The novel is also now available for pre-order at Barnes & Noble, Bookshop.org, and McSweeney’s! I think it can be pre-ordered through various local indies too, though I should check and make sure that’s true before announcing it.
You’re probably thinking: why would I pre-order a novel without even the chance to flip through the middle pages, performing the all-important “writing check”? But keep in mind:
the cover has a literal wheel in it (!)
the novel is about decisions—I bet you’ve made at least one of those in your life
the omniscient narrator of my novel sounds a lot like the omniscient narrator of my substack, so you’ve kind of already met her
If you want to know more about the novel, I’ve set up an anticipatory FAQ on my website, answering such questions as “What’s the novel about?” and “Has anyone said anything nice about it yet?”
If you don’t want to know more about the novel, look forward to next week’s post, where instead of talking about my own novel I will be venting (usefully) about other people’s novels.
Thanks for reading!



Excellent post! Thank you.
Coming from a design background, if my cover team began with “what fonts/colors/art styles do you like?” I’d be more than a little dismayed. It’s not the job of a non-designer to understand those things…and it’s not the job of a designer to give a client what they *want.* As in a well-written book, the protagonist needs to get to what they *need,* and it’s the designer’s job to guide them there.

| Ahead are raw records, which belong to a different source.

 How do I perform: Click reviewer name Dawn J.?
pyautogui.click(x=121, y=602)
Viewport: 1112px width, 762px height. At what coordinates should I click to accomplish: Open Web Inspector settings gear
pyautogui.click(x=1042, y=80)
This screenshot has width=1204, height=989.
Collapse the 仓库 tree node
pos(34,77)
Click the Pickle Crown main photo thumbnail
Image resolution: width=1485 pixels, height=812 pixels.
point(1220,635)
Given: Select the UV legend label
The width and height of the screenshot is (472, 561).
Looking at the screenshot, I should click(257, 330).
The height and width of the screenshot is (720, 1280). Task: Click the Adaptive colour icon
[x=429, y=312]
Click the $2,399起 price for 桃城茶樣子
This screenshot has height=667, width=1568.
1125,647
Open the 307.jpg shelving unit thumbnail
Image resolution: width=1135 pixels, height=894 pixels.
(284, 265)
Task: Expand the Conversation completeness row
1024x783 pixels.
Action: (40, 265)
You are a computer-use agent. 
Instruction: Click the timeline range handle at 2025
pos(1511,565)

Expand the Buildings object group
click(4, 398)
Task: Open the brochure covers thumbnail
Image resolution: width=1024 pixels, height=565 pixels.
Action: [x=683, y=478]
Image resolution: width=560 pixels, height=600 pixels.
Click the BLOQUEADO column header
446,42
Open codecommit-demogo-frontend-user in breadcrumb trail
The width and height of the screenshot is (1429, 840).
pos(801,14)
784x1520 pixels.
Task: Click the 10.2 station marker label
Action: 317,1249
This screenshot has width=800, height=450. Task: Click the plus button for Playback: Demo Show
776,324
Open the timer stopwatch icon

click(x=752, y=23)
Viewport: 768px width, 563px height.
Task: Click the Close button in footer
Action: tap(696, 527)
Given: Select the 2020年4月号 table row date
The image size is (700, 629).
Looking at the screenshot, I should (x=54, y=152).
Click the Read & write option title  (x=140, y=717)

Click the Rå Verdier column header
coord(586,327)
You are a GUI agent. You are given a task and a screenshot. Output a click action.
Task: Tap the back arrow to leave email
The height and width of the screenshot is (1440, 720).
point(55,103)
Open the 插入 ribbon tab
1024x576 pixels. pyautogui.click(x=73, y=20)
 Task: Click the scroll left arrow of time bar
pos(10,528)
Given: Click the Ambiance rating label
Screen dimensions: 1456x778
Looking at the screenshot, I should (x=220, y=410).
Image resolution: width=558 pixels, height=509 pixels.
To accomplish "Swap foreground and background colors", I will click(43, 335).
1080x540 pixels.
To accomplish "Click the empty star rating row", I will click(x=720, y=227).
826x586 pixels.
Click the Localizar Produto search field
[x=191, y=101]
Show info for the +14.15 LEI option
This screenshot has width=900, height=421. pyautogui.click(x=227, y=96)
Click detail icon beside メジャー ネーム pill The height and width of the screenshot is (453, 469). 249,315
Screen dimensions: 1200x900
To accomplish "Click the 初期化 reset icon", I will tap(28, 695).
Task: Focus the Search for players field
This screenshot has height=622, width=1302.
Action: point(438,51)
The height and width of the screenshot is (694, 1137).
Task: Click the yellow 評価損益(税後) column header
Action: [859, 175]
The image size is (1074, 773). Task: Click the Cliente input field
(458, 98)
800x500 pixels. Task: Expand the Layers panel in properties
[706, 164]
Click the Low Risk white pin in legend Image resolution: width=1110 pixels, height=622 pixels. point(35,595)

Your pivot to theme was exactly how I always started with a new client: “explain to me what you want a customer to feel.” I’d have hoped that they would have started there, moved onto visual symbols from the story to help convey those feelings, resulting in “here are fonts, colors, illustration styles, designs that convey that feeling” along with “we understand the marketplace; this design will help you stand out from the crowd…here’s *why.*”
A designer’s job isn’t about what it’s about. The visuals they produce — like the visual symbols in a story — are simply the outward expression of underlying themes: technical mastery and market expertise, certainly…but even more important, empathy and understanding.
Really thrilled for you that you landed with a great cover.